DATA SECTION START
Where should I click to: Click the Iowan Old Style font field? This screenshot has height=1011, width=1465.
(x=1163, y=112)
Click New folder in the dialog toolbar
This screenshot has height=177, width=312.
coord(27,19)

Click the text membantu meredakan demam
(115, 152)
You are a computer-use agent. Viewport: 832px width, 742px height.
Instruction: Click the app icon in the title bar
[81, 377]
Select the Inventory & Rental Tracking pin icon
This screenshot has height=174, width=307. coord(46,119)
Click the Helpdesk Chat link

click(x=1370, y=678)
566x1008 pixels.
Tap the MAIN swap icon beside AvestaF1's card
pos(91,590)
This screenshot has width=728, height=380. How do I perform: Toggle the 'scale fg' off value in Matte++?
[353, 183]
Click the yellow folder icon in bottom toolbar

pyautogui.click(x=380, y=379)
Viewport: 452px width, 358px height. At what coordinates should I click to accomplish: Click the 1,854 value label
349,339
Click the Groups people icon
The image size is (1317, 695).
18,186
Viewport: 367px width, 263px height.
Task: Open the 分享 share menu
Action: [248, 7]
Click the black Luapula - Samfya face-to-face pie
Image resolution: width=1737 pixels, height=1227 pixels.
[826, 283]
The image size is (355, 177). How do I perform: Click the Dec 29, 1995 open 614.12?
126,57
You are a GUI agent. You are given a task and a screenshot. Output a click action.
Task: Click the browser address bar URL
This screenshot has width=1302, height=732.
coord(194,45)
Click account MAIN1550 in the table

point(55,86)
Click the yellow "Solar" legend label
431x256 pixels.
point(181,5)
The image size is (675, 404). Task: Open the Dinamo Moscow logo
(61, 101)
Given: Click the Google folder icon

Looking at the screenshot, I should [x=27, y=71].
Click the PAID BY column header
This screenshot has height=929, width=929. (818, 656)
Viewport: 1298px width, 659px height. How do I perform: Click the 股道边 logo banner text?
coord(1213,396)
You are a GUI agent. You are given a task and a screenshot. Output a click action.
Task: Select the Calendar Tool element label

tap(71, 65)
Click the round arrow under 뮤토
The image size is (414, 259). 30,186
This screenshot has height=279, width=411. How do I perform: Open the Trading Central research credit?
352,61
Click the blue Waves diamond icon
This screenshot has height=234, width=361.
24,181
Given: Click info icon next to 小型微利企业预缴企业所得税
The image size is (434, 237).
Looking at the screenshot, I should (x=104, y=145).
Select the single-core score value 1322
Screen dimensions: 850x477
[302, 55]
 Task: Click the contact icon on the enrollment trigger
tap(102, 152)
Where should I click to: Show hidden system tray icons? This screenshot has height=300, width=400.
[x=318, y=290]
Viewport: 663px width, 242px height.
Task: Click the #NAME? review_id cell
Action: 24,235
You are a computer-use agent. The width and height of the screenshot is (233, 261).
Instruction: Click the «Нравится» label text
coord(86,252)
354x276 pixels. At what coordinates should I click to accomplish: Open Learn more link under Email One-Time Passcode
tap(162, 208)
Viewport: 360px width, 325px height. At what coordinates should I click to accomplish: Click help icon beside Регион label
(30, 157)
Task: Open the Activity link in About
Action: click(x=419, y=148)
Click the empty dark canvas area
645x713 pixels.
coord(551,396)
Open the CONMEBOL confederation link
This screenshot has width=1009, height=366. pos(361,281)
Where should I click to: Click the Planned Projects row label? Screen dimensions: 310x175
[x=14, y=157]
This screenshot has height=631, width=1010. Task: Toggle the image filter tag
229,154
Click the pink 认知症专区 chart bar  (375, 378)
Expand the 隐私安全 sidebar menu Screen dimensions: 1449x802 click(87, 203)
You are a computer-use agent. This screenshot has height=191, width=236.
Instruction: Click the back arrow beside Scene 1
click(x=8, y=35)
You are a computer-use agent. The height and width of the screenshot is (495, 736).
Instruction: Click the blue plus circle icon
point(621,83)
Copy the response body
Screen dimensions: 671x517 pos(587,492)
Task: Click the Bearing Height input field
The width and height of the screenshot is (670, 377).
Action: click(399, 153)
DATA SECTION END
▶ **TASK DIRECTIONS**
All of the data above must be retyped exactly.

▶ **RESULT FOR THIS TASK**
Where should I click to: Click the Iowan Old Style font field? This screenshot has height=1011, width=1465.
(x=1163, y=112)
Click New folder in the dialog toolbar
This screenshot has height=177, width=312.
coord(27,19)

Click the text membantu meredakan demam
(115, 152)
You are a computer-use agent. Viewport: 832px width, 742px height.
Instruction: Click the app icon in the title bar
[81, 377]
Select the Inventory & Rental Tracking pin icon
This screenshot has height=174, width=307. coord(46,119)
Click the Helpdesk Chat link

click(x=1370, y=678)
566x1008 pixels.
Tap the MAIN swap icon beside AvestaF1's card
pos(91,590)
This screenshot has width=728, height=380. How do I perform: Toggle the 'scale fg' off value in Matte++?
[353, 183]
Click the yellow folder icon in bottom toolbar

pyautogui.click(x=380, y=379)
Viewport: 452px width, 358px height. At what coordinates should I click to accomplish: Click the 1,854 value label
349,339
Click the Groups people icon
The image size is (1317, 695).
18,186
Viewport: 367px width, 263px height.
Task: Open the 分享 share menu
Action: [248, 7]
Click the black Luapula - Samfya face-to-face pie
Image resolution: width=1737 pixels, height=1227 pixels.
[826, 283]
The image size is (355, 177). How do I perform: Click the Dec 29, 1995 open 614.12?
126,57
You are a GUI agent. You are given a task and a screenshot. Output a click action.
Task: Click the browser address bar URL
This screenshot has width=1302, height=732.
coord(194,45)
Click account MAIN1550 in the table

point(55,86)
Click the yellow "Solar" legend label
431x256 pixels.
point(181,5)
The image size is (675, 404). Task: Open the Dinamo Moscow logo
(61, 101)
Given: Click the Google folder icon

Looking at the screenshot, I should [x=27, y=71].
Click the PAID BY column header
This screenshot has height=929, width=929. (818, 656)
Viewport: 1298px width, 659px height. How do I perform: Click the 股道边 logo banner text?
coord(1213,396)
You are a GUI agent. You are given a task and a screenshot. Output a click action.
Task: Select the Calendar Tool element label

tap(71, 65)
Click the round arrow under 뮤토
The image size is (414, 259). 30,186
This screenshot has height=279, width=411. How do I perform: Open the Trading Central research credit?
352,61
Click the blue Waves diamond icon
This screenshot has height=234, width=361.
24,181
Given: Click info icon next to 小型微利企业预缴企业所得税
The image size is (434, 237).
Looking at the screenshot, I should (x=104, y=145).
Select the single-core score value 1322
Screen dimensions: 850x477
[302, 55]
 Task: Click the contact icon on the enrollment trigger
tap(102, 152)
Where should I click to: Show hidden system tray icons? This screenshot has height=300, width=400.
[x=318, y=290]
Viewport: 663px width, 242px height.
Task: Click the #NAME? review_id cell
Action: 24,235
You are a computer-use agent. The width and height of the screenshot is (233, 261).
Instruction: Click the «Нравится» label text
coord(86,252)
354x276 pixels. At what coordinates should I click to accomplish: Open Learn more link under Email One-Time Passcode
tap(162, 208)
Viewport: 360px width, 325px height. At what coordinates should I click to accomplish: Click help icon beside Регион label
(30, 157)
Task: Open the Activity link in About
Action: click(x=419, y=148)
Click the empty dark canvas area
645x713 pixels.
coord(551,396)
Open the CONMEBOL confederation link
This screenshot has width=1009, height=366. pos(361,281)
Where should I click to: Click the Planned Projects row label? Screen dimensions: 310x175
[x=14, y=157]
This screenshot has height=631, width=1010. Task: Toggle the image filter tag
229,154
Click the pink 认知症专区 chart bar  (375, 378)
Expand the 隐私安全 sidebar menu Screen dimensions: 1449x802 click(87, 203)
You are a computer-use agent. This screenshot has height=191, width=236.
Instruction: Click the back arrow beside Scene 1
click(x=8, y=35)
You are a computer-use agent. The height and width of the screenshot is (495, 736).
Instruction: Click the blue plus circle icon
point(621,83)
Copy the response body
Screen dimensions: 671x517 pos(587,492)
Task: Click the Bearing Height input field
The width and height of the screenshot is (670, 377).
Action: click(399, 153)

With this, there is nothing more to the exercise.